_REQUEST 1:_
For the nursing-home essay, decide whether each statement below agrees with it, answering yes or no and quoting the deciding words: (a) one in four Americans end their lives in nursing homes; (b) the writer's mother accepted the writer's offer to shoot her; (c) investment groups usually cut costs by adding staff.

_QUOTED PASSAGE:_
--- start ---

What I didn't see, at least in Hillary's plan, was anything to do with "end-of-life" care, or whatever gentler phrase you can think of for nursing homes. By any name, nursing homes are the new flesh trade, the ultimate rag and bone shop where investors by and sell living meat and no one gets out alive.

They've always been bad. Have you seen the places? Have you smelled them? I've visited a bunch of the homes I'd end up in in New York. The stench hits you when you walk in, disinfectant, urine, sweat, misery and old cabbage soup.

There's no privacy and no private property that you can't fit in a pocket because you can't lock your door and stuff walks away. Keeping even a little CD player, or an ipod is almost impossible. The administration controls your eating and sleeping and shitting and bathing.

Add in the queer factor and hell itself looks appetizing by comparison. Imagine being stuck at the mercy of God-fearing, Christian nurses who already think dykes and fags should burn. That's my nightmare. No room to call my own. Even my body belongs to them. They manipulate it at when they can be bothered to.

Screw aging. We can talk about the perks of wisdom, but really, who looks forward to the mental slippage, the physical parts going one by one, the vulnerability? I do what I can to stay healthy, but there are limits. And there are limits to what our partners can do for us, if we're lucky enough to have them.

One in four of Americans end their lives in nursing homes. I'd rather die. In fact, it's the only point in common I have with my mother who says, "Just shoot me," when the aging quandary comes up. I offered once to do it then and there, but she didn't take me up on it.

I used to think I'd be okay if only I had the money for a private home. But now it seems that middle- and upper-class people are doomed, too.

As baby boomers age, nursing homes have become a new favorite of investment groups. Ronald E. Silva, president and CEO of Fillmore Capital told the New York Times, "There's essentially unlimited consumer demand as the baby boomers age ... I've never seen a surer bet."

Once the investment groups buy a place, the rush starts to decrease costs, and maximize profit, usually by dumping staff. The results are unsurprising.

Investigating private homes, the Times found people dead from preventable causes: complications of bedsores, tracheotomy tubes that were clogged because the staff was cut so far down in the name of profit nobody bothered to do basic checking of these bodies temporarily warehoused.

Ironic how we outlaw prostitution where sex workers are at least selling their own bodies, but we happily trade in buildings full of human beings. If they were on ships, they would be slaves. As it is, incapacitated people in nursing homes are more like pork bellies. I wouldn't be surprised if they were sold by the pound.

Seniors should be up in arms. Everybody should. We should pressure the democratic candidates who think it's enough to court the big voting block of seniors with promises to reduce the costs of prescription drugs and health screenings.

And good luck to 'em. This industry is as secretive and barely regulated as the old Ma Bell or for that matter, military contracting. They protect themselves with Byzantine corporate structures that make it impossible to hold anyone accountable.

--- end ---

_MATERIAL PROVIDED:_
--- start ---

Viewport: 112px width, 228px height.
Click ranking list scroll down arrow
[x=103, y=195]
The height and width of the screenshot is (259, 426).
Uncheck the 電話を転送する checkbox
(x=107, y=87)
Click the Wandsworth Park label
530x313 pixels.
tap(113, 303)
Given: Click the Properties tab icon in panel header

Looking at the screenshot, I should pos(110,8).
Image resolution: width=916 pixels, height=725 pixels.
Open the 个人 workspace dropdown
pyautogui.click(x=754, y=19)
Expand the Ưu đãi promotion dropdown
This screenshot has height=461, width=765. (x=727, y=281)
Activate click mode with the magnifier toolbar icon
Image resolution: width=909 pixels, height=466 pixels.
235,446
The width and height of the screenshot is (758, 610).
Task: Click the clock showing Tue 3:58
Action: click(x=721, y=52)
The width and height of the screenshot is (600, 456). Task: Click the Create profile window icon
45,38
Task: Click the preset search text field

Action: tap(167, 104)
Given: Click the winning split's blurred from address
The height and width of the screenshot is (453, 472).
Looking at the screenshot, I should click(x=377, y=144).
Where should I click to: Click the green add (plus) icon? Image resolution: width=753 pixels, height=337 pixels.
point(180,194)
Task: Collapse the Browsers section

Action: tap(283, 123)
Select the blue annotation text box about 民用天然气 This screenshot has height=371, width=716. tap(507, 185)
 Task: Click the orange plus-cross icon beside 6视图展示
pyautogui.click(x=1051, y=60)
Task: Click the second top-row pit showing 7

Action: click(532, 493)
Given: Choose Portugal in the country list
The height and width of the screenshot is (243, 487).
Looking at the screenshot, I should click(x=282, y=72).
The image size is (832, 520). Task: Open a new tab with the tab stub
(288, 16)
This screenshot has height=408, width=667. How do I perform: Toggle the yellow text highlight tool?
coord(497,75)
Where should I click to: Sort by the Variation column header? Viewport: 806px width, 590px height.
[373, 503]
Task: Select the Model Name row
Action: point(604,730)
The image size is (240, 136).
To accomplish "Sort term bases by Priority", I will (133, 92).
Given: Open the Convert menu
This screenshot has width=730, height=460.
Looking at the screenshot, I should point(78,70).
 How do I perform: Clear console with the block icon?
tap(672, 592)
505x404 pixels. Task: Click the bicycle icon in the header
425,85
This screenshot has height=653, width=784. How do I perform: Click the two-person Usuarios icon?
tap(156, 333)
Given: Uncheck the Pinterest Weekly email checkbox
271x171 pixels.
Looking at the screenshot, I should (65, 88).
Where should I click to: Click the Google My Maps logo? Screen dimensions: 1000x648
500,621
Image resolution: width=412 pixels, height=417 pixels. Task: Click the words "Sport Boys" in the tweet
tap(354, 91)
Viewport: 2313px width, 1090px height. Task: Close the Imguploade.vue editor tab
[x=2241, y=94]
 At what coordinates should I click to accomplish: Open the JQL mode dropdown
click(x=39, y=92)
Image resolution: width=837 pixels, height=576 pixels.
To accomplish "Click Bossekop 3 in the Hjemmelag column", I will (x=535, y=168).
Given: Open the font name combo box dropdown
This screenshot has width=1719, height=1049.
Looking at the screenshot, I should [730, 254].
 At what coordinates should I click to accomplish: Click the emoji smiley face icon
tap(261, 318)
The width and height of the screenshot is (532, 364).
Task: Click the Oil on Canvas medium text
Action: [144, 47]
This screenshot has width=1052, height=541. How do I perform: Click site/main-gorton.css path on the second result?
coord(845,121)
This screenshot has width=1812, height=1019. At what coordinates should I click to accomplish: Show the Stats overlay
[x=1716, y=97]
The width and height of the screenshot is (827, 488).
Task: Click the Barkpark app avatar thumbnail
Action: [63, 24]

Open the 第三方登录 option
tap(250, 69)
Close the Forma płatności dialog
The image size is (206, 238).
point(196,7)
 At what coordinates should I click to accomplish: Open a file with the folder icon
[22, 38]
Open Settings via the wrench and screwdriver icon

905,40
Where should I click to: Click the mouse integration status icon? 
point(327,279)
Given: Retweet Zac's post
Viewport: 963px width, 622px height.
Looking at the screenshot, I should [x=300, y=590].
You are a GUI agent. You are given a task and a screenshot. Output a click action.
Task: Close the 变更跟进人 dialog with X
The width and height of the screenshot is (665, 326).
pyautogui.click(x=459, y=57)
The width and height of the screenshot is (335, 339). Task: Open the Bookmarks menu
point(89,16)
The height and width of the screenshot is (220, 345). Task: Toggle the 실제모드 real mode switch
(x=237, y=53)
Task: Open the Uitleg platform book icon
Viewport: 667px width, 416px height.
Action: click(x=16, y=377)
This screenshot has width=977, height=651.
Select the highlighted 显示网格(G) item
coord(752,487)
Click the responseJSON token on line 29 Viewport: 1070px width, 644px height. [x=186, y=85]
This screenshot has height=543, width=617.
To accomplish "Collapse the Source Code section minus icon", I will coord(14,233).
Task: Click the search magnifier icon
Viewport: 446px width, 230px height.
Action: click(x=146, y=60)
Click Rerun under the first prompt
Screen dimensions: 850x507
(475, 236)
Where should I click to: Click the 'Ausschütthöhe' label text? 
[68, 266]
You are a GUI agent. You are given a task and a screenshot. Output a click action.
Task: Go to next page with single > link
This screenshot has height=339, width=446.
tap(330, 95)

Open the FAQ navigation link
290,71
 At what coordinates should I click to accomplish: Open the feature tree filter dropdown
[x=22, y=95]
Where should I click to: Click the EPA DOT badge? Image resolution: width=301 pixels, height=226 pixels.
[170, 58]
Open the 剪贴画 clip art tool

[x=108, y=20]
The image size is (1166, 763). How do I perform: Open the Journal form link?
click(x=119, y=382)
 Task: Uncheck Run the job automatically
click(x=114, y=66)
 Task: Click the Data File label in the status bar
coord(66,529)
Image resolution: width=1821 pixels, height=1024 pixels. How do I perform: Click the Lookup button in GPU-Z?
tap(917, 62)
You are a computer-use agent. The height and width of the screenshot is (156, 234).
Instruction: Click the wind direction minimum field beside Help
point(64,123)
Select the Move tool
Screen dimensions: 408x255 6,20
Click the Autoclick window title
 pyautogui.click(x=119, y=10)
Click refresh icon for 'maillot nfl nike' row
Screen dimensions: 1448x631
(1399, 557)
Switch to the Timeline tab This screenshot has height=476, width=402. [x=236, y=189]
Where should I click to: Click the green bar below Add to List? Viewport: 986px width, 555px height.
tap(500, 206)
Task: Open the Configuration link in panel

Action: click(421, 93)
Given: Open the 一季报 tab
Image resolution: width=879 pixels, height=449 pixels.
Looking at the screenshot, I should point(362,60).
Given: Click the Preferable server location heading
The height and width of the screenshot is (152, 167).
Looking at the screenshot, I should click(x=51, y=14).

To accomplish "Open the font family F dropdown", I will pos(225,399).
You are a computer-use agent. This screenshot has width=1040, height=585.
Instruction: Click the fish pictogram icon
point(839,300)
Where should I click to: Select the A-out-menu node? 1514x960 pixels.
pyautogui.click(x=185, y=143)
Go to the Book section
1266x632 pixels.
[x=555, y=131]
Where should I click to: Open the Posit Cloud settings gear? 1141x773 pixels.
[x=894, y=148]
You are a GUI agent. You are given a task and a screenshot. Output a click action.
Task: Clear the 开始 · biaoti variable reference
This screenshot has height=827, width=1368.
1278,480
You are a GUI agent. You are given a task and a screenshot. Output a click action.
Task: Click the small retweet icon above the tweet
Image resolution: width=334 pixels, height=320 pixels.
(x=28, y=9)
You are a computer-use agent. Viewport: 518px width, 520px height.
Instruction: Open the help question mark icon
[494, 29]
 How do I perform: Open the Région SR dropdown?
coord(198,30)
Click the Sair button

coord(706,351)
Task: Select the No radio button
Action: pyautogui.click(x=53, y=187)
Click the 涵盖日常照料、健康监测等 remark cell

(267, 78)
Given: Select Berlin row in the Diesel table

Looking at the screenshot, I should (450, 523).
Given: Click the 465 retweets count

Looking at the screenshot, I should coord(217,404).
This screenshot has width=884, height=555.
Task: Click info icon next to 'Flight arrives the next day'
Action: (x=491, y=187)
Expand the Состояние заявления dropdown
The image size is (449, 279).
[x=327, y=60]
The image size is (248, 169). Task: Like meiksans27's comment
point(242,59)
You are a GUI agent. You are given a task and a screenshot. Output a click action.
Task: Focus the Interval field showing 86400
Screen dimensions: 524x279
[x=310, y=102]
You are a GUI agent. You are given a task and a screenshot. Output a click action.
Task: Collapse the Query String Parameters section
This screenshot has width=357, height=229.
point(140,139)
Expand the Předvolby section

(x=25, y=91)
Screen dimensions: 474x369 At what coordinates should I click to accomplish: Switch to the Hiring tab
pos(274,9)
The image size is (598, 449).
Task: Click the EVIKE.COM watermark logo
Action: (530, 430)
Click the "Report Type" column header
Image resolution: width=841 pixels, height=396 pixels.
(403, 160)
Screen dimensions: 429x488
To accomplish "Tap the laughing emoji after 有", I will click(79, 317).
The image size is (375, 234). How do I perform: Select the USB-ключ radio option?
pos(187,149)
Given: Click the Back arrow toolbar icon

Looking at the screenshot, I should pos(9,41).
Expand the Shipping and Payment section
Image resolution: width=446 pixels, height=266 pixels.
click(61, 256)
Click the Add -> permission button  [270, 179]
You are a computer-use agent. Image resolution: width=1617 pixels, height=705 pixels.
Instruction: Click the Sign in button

--- end ---

_REQUEST 2:_
Put the records from the line containing "Given: Choose Portugal in the country list" through the line containing "will (133, 92)." into a numbered list, leaving out blank lines.

_EXERCISE RESULT 1:_
(a) Yes: "One in four of Americans end their lives in nursing homes."
(b) No: "she didn't take me up on it."
(c) No: "usually by dumping staff."

_EXERCISE RESULT 2:_
1. Given: Choose Portugal in the country list
2. The height and width of the screenshot is (243, 487).
3. Looking at the screenshot, I should click(x=282, y=72).
4. The image size is (832, 520). Task: Open a new tab with the tab stub
5. (288, 16)
6. This screenshot has height=408, width=667. How do I perform: Toggle the yellow text highlight tool?
7. coord(497,75)
8. Where should I click to: Sort by the Variation column header? Viewport: 806px width, 590px height.
9. [373, 503]
10. Task: Select the Model Name row
11. Action: point(604,730)
12. The image size is (240, 136).
13. To accomplish "Sort term bases by Priority", I will (133, 92).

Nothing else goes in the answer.